静子(柳生みゆ)の結婚の後、三女・清子(坂口あずさ)の縁談もトントンと決まった。
水玉ワンピースは飛ぶように売れ、糸子(尾野真千子)は朝から晩まで休むまもなくそればかり縫っていた。嫁に行ったふたりの妹が抜けたことも、店の忙しさに拍車をかけた。

そこで、新たに経理専門の人を雇うことにした。女ばかりの店なので、当然、女を雇うつもりでいた。しかし、店にやって来たのは、メガネをかけた小太りの男だった。
その男の名は、松田恵(六角精児)という。その名前から、いつも女に間違われるのだという。経歴を聞くと、心斎橋の大きな洋服店で、経理や社長秘書などとして務めていたという。男であることは予定外だったが、仕事の上では申し分のない人物なので、店で働いてもらうことになった。

松田は社長秘書の経験から、有益な人脈を持っているという。早速、泉州繊維商業組合の存在を教えてくれた。これは、泉州地方(岸和田などを含む、大阪南部)の繊維関係の商売人の組合だという。

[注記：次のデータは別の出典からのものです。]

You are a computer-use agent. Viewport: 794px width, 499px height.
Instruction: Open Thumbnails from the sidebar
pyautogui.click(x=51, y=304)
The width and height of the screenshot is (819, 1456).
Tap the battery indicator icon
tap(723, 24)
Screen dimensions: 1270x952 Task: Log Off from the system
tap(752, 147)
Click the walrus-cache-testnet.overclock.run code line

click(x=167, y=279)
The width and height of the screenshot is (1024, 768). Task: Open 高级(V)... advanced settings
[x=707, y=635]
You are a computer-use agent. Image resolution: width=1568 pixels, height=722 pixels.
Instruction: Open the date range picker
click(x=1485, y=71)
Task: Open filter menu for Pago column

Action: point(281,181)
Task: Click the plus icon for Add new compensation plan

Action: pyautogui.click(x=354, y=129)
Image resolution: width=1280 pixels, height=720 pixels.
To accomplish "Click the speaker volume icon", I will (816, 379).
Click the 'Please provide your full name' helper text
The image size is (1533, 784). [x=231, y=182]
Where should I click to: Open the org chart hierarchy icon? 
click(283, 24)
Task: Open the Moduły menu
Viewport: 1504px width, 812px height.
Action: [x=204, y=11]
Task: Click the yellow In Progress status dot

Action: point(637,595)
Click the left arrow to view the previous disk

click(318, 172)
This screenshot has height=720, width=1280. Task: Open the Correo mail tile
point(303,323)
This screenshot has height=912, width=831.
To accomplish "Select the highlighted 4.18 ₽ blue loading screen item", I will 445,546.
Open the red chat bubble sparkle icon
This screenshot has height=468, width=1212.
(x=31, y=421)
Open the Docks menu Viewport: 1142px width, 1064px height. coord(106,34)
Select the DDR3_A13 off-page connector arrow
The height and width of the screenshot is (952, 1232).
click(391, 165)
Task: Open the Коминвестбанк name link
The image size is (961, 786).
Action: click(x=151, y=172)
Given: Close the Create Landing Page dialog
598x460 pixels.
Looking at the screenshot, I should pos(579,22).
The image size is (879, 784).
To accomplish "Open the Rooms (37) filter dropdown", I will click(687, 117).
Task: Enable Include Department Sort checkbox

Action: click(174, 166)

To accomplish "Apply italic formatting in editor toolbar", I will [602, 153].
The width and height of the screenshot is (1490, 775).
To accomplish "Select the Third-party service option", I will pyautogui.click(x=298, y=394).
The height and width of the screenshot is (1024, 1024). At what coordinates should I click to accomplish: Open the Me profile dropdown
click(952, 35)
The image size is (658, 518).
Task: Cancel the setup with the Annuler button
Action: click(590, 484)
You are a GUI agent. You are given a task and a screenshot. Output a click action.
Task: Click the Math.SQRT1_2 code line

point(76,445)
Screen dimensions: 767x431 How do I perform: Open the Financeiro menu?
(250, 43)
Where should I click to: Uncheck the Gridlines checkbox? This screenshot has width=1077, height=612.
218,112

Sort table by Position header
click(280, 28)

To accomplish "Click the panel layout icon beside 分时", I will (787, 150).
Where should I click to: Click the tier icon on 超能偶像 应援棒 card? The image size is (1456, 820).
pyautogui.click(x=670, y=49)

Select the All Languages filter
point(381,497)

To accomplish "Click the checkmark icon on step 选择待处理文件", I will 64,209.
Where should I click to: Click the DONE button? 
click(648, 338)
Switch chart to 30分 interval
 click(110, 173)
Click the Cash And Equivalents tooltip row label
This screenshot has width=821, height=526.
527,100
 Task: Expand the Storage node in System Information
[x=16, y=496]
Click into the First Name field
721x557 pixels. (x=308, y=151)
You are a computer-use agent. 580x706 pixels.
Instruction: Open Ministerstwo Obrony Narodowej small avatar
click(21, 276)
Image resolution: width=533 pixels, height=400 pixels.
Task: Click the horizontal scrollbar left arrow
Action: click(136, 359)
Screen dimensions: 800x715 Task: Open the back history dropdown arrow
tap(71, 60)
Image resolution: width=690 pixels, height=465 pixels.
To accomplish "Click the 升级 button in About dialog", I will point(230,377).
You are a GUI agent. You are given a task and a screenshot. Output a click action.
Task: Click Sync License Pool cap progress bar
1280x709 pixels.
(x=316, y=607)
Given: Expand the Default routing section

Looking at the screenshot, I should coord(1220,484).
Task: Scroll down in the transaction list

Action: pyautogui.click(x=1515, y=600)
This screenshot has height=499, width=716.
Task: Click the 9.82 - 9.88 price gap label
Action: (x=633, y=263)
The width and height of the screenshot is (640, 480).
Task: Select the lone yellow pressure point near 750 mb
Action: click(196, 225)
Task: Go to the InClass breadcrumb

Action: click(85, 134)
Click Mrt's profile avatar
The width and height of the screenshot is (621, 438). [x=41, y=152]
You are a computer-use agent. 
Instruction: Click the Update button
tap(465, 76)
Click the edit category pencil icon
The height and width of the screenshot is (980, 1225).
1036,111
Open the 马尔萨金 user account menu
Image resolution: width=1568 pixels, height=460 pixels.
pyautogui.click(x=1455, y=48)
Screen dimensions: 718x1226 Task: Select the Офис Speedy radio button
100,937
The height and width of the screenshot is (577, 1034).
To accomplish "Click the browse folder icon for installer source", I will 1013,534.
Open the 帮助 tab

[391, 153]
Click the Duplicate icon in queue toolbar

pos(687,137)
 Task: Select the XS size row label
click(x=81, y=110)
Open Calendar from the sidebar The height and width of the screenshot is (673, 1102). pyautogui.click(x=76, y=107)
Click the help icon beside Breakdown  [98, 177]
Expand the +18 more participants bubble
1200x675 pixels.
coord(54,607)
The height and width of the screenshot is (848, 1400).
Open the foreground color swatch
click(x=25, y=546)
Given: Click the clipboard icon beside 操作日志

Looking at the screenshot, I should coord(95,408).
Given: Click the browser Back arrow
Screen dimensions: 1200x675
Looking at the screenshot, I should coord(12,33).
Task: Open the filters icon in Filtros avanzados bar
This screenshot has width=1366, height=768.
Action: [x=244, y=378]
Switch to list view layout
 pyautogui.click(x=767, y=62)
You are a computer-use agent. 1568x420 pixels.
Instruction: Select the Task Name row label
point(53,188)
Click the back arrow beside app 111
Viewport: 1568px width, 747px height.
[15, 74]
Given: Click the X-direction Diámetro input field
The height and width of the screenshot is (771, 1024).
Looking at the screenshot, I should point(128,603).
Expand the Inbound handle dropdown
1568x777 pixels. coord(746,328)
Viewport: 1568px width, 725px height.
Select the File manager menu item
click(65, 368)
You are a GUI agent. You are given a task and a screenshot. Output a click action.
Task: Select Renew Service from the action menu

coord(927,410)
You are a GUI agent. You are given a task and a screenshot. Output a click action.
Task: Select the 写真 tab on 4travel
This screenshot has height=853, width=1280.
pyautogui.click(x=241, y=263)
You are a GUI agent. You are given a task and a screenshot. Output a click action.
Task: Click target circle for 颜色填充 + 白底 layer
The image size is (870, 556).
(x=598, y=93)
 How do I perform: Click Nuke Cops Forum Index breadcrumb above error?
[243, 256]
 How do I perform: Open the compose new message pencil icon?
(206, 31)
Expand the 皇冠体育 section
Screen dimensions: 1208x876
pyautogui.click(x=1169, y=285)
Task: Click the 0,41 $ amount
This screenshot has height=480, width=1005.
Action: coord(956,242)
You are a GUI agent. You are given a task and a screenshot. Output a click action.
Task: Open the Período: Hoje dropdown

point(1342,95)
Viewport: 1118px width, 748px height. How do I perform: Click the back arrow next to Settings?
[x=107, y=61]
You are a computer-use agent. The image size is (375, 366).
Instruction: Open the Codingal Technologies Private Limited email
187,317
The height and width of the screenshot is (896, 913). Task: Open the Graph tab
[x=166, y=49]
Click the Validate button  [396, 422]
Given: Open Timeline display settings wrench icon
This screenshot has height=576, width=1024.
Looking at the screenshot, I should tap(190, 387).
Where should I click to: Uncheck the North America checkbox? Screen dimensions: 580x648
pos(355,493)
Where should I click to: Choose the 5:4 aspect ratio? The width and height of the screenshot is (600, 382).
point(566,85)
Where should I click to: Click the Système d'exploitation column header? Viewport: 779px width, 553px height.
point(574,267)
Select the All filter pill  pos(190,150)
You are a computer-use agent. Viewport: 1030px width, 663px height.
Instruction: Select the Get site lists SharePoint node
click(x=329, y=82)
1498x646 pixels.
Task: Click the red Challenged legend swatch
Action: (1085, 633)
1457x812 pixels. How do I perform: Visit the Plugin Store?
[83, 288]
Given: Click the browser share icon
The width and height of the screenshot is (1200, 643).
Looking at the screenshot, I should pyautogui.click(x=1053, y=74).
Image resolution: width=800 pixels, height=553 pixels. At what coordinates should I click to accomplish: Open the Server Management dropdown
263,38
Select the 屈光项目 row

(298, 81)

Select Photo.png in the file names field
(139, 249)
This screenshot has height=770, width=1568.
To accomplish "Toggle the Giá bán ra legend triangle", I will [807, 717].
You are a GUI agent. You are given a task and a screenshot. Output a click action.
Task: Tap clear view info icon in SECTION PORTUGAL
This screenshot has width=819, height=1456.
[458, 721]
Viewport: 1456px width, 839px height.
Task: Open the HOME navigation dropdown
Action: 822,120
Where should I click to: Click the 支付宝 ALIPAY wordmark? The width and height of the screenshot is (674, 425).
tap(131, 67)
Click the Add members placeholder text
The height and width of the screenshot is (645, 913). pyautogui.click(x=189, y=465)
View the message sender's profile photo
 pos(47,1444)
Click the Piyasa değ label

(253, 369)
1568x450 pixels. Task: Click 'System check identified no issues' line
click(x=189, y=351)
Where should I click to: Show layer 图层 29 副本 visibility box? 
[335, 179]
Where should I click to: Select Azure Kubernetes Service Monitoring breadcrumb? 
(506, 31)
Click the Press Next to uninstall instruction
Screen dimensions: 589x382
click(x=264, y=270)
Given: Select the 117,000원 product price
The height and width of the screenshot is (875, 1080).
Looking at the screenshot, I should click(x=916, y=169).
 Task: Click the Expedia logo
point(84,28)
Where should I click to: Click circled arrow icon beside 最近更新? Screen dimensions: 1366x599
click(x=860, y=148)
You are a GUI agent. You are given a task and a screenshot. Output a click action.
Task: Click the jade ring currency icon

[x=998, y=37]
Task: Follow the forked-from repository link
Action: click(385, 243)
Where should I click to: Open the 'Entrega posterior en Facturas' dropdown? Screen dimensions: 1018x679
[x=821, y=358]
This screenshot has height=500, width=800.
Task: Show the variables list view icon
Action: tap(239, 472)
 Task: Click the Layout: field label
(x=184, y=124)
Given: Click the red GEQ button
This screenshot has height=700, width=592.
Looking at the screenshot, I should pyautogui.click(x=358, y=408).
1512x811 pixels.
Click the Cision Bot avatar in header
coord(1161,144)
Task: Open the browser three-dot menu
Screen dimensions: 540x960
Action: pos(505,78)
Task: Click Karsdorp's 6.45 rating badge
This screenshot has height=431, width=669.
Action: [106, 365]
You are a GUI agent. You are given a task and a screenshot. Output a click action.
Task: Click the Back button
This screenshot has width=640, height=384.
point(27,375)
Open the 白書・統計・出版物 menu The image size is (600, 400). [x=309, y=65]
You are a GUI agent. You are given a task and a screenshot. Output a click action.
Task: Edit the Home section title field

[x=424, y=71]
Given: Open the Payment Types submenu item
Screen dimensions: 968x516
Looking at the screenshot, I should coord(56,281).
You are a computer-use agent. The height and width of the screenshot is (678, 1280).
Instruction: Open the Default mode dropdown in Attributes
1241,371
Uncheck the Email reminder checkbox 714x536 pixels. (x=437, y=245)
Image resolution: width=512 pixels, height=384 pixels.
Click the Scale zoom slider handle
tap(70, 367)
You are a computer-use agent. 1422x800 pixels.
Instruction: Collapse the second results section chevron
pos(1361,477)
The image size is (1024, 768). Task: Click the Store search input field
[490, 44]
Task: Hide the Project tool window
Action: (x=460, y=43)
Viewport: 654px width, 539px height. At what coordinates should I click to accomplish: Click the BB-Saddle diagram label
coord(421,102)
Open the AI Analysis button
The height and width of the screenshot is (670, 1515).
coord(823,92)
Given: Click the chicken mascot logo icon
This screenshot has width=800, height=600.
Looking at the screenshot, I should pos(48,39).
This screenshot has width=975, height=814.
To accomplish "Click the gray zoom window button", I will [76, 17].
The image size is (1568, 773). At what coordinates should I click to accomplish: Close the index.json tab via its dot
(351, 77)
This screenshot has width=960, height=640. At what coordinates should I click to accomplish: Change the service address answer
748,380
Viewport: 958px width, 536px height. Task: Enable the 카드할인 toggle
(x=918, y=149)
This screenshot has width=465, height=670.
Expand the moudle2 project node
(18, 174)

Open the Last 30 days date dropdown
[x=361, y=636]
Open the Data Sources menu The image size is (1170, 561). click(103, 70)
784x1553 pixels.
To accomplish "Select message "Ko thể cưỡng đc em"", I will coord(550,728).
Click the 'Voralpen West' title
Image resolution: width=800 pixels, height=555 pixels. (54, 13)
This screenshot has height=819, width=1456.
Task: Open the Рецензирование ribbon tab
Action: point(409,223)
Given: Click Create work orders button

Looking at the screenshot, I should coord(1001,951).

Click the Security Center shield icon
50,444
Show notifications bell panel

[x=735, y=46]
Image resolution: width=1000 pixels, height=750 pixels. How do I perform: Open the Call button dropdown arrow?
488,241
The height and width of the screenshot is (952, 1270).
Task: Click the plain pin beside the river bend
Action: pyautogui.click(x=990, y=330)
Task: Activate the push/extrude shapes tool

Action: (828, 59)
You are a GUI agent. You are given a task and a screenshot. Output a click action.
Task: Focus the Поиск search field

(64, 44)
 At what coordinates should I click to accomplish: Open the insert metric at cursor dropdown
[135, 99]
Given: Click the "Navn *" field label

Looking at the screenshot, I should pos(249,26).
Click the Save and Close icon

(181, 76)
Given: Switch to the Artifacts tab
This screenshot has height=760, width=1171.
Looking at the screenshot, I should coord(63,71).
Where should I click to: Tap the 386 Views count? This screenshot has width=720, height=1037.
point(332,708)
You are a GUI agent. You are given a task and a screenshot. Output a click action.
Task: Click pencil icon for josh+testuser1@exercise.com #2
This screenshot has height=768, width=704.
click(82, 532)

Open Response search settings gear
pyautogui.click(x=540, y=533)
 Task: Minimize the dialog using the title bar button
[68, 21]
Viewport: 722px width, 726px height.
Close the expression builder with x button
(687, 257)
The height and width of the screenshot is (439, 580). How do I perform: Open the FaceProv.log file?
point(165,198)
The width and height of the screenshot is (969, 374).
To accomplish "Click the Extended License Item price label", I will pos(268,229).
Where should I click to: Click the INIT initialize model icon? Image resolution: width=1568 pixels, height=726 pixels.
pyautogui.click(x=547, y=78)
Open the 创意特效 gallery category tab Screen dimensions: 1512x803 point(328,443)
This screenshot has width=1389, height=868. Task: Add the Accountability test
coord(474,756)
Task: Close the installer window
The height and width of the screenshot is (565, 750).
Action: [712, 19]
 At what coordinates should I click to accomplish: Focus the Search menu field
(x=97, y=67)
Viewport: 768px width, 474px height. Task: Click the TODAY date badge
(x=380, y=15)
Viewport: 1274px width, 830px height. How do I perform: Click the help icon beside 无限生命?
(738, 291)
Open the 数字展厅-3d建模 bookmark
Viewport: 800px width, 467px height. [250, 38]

糸子はすぐに組合に連絡をとって、挨拶に行くことにした。

組合事務所を訪ねてみると、ちょうど月例会の日だった。まっすぐに料理屋に行くよう指示された。
料理屋の座敷に着くと、糸子は襖を少し開けて中を覗いてみた。おっさんばかりの組合だろうと予想はしていたものの、想像以上にむさくるしく、下品で、飲んで騒いでばかりいる連中だった。しかし、そこで帰るわけにも行かず、こっそりと場に紛れた。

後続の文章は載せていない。